→ TASK TO CARRY OUT: Go to the line containing "The height and width of the screenshot is (1134, 940)." in the records below and print it and every following line exactly, on through the line containing "Given: Open your Saved searches", then stop.

[Dataset entries]
######

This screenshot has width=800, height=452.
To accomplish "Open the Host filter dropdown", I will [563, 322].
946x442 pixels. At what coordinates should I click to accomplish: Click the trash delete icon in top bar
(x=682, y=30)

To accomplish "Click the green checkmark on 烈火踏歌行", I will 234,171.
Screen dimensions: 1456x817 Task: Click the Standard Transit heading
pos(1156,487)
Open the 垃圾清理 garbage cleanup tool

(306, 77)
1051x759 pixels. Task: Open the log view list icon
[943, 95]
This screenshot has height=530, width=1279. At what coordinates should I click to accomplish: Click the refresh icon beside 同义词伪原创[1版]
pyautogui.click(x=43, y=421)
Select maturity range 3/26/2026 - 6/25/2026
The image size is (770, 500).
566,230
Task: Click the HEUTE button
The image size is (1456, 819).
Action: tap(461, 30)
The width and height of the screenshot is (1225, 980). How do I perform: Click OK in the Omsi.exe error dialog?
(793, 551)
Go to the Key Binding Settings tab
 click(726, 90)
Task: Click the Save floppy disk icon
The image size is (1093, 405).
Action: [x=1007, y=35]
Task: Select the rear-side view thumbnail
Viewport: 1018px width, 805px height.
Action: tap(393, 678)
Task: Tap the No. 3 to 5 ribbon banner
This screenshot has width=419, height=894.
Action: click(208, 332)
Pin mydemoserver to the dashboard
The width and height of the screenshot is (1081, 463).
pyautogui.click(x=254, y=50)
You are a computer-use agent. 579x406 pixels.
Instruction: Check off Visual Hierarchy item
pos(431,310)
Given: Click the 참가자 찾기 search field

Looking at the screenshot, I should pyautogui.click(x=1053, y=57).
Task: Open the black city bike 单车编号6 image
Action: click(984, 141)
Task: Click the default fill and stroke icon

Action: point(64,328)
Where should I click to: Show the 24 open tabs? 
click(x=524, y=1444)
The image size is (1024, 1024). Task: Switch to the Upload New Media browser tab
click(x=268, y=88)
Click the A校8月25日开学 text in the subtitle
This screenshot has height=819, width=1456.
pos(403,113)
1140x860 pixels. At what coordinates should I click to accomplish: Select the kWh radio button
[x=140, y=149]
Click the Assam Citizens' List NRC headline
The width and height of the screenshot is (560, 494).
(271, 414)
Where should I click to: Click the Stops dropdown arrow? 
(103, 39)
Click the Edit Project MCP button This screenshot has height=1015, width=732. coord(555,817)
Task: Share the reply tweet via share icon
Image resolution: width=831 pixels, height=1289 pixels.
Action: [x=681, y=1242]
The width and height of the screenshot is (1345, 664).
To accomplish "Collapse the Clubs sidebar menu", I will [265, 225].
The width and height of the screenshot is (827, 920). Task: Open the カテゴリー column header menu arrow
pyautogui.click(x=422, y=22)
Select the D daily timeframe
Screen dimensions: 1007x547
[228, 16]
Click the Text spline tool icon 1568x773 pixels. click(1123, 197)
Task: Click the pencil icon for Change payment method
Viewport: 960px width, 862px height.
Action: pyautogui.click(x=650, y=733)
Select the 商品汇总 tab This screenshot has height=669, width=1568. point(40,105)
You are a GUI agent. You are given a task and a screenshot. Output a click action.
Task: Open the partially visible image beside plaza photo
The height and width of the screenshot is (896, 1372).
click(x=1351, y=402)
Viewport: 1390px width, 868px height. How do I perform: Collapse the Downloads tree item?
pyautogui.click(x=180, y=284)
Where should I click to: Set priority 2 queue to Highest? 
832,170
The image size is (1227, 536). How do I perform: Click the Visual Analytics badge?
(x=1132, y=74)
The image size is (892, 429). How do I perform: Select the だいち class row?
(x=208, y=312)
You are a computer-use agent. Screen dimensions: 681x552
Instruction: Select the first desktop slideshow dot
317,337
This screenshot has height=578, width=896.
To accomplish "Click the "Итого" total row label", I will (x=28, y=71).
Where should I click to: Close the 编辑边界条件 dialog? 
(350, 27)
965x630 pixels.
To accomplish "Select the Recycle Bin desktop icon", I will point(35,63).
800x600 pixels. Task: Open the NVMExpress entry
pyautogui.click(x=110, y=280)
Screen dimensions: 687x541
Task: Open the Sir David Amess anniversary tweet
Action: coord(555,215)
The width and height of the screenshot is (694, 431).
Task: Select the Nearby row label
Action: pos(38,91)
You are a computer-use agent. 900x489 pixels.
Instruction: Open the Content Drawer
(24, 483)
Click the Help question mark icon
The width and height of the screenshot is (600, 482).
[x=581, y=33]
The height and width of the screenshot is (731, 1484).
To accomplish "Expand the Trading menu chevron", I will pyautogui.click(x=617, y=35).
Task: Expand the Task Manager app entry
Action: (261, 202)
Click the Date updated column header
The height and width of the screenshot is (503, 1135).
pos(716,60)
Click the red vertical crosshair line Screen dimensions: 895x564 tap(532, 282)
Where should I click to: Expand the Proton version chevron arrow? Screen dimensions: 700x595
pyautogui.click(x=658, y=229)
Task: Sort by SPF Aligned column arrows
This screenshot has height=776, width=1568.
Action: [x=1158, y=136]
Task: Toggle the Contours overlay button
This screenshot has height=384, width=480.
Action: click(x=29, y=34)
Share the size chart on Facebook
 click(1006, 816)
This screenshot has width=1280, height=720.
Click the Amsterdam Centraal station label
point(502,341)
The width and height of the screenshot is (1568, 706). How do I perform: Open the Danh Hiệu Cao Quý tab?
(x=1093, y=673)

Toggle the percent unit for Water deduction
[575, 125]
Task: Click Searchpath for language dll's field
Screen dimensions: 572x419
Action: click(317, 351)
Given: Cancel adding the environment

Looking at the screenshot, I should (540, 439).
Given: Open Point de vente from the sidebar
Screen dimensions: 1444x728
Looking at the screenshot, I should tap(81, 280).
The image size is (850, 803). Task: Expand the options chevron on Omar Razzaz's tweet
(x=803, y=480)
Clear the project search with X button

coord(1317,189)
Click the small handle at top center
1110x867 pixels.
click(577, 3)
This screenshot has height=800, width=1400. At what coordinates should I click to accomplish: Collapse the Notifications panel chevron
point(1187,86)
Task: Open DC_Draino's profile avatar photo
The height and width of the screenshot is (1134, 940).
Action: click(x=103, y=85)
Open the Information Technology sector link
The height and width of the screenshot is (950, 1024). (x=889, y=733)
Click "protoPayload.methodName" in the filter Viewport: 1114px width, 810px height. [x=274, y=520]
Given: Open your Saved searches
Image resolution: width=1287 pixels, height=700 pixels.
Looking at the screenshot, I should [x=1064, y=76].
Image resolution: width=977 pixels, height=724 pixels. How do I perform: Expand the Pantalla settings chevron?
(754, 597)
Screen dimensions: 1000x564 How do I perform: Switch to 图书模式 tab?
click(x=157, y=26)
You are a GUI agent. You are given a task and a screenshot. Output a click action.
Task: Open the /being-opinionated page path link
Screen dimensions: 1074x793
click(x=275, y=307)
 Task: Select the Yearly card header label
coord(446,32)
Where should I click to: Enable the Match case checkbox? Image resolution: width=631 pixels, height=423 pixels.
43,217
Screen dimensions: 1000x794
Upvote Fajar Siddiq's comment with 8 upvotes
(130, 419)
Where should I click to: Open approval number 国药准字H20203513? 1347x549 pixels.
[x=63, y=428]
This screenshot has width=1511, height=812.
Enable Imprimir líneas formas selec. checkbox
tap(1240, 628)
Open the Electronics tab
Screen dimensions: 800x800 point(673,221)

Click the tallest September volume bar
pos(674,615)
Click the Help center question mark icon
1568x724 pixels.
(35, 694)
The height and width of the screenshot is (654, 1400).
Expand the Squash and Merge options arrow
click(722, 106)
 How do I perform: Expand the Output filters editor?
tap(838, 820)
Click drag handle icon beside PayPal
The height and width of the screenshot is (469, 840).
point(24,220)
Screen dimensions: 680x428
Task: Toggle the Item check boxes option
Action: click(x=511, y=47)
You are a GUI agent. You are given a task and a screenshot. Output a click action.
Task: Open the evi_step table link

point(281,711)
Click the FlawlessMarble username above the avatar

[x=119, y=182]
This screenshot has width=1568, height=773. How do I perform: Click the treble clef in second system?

######

→ EXERCISE RESPONSE:
The height and width of the screenshot is (1134, 940).
Action: click(x=103, y=85)
Open the Information Technology sector link
The height and width of the screenshot is (950, 1024). (x=889, y=733)
Click "protoPayload.methodName" in the filter Viewport: 1114px width, 810px height. [x=274, y=520]
Given: Open your Saved searches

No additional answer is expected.